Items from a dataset
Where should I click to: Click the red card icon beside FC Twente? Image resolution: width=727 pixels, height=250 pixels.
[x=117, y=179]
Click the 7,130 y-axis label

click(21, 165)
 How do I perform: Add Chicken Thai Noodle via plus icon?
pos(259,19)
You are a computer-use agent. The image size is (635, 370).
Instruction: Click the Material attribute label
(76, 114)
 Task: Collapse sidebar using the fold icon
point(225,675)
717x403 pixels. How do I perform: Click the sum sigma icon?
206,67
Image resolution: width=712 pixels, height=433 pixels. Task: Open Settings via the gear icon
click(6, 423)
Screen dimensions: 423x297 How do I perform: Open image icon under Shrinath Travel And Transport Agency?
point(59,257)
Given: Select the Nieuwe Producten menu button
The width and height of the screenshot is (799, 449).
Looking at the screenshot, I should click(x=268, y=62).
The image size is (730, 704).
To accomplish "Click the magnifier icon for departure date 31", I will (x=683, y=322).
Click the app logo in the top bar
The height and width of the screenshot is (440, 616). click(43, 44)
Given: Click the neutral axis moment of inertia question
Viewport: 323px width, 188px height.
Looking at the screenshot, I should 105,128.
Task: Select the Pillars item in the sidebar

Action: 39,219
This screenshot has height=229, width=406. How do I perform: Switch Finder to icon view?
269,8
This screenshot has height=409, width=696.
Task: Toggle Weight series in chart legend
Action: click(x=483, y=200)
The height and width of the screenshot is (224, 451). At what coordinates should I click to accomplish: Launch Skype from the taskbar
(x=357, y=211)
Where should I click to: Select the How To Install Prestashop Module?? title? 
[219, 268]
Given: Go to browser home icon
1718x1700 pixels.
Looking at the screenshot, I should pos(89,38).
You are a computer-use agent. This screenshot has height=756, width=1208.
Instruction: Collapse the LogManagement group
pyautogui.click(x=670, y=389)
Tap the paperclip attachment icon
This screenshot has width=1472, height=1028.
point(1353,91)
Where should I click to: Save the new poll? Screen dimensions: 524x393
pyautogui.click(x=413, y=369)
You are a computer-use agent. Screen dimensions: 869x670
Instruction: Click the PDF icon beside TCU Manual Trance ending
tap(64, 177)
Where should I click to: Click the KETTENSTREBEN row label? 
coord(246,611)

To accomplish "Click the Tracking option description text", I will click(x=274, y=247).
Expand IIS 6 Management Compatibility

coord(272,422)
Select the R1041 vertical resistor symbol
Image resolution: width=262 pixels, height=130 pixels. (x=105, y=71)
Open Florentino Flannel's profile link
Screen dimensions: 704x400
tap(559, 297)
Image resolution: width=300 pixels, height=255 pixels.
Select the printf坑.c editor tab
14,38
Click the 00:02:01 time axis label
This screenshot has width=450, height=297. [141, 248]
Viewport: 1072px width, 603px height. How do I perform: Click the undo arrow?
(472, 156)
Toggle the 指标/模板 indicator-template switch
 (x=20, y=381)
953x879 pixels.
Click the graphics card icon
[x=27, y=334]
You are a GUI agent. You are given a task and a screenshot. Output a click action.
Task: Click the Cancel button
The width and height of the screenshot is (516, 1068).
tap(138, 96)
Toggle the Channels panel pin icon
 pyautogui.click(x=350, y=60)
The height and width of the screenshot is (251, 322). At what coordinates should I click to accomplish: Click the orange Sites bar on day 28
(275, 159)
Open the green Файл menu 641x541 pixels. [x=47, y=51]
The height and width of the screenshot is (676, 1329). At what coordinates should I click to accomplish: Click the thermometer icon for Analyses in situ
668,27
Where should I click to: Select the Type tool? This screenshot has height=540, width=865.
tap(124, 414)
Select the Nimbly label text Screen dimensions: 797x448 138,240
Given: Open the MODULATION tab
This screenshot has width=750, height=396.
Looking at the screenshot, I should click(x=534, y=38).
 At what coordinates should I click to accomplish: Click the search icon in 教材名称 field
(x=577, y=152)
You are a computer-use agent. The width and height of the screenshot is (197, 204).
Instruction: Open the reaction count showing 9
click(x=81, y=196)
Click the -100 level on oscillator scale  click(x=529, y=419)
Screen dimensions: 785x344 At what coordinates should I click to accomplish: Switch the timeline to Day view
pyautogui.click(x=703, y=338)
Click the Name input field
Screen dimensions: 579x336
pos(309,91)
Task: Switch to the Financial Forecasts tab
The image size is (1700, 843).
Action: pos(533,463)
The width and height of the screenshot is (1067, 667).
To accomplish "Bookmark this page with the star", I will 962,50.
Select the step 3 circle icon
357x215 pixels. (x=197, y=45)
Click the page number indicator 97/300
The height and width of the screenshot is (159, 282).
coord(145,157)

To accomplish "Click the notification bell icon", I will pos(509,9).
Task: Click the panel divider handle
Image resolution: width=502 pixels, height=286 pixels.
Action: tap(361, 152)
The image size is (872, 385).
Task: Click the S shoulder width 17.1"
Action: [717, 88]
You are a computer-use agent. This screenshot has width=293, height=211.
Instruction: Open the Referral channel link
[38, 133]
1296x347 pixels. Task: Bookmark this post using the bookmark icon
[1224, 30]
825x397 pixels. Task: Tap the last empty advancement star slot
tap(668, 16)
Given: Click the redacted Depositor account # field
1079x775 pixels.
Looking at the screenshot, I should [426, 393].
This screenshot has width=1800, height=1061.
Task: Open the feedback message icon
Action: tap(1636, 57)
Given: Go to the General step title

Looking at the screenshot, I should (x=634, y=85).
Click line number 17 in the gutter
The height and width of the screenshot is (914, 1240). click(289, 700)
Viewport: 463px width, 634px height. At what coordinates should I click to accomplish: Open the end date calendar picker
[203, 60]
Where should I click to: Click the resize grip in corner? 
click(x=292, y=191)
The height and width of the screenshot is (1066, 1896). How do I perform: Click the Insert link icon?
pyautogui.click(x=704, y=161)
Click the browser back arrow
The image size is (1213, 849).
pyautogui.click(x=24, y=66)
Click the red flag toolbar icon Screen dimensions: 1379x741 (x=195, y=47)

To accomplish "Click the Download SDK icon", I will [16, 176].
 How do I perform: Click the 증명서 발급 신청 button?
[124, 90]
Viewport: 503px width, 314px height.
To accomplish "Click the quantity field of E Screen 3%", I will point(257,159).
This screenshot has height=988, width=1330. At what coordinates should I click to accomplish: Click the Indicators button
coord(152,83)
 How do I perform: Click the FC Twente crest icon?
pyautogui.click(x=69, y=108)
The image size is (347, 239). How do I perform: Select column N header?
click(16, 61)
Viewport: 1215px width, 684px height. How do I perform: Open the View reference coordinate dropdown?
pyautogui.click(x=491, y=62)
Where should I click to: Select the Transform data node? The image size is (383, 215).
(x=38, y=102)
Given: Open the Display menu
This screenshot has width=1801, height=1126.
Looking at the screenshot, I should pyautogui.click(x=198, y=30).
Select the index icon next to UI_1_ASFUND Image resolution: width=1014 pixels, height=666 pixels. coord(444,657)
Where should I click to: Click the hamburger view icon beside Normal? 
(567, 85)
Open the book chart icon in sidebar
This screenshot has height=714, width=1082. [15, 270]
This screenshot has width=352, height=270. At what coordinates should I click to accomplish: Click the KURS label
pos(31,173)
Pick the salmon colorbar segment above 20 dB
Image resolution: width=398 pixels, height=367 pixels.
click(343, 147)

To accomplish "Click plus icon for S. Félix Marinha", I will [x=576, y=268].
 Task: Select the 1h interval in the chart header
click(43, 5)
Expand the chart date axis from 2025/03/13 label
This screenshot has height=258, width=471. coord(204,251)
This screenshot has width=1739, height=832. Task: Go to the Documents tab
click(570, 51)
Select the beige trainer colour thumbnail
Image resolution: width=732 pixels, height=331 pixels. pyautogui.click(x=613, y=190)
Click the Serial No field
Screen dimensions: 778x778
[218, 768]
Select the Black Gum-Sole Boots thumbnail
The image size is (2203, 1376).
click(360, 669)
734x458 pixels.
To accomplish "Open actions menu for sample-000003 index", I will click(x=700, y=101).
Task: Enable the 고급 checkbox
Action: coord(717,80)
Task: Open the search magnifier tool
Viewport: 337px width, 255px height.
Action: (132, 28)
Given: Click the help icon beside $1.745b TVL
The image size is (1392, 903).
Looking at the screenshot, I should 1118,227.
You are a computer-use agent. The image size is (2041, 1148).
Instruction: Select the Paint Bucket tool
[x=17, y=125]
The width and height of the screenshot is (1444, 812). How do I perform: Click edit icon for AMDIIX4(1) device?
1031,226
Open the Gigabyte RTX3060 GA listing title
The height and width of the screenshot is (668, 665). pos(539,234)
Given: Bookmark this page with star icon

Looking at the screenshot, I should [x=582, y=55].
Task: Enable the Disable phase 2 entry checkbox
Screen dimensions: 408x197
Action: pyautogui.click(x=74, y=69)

[Given exercise]
Turn the lines from the one containing "Task: Collapse sidebar using the fold icon" up to and including the one containing "will (x=683, y=322)." into a Markdown table with the columns No. and Line, leaving out any blank lines.

[Finished task]
| No. | Line |
|---|---|
| 1 |  Task: Collapse sidebar using the fold icon |
| 2 | point(225,675) |
| 3 | 717x403 pixels. How do I perform: Click the sum sigma icon? |
| 4 | 206,67 |
| 5 | Image resolution: width=712 pixels, height=433 pixels. Task: Open Settings via the gear icon |
| 6 | click(6, 423) |
| 7 | Screen dimensions: 423x297 How do I perform: Open image icon under Shrinath Travel And Transport Agency? |
| 8 | point(59,257) |
| 9 | Given: Select the Nieuwe Producten menu button |
| 10 | The width and height of the screenshot is (799, 449). |
| 11 | Looking at the screenshot, I should click(x=268, y=62). |
| 12 | The image size is (730, 704). |
| 13 | To accomplish "Click the magnifier icon for departure date 31", I will (x=683, y=322). |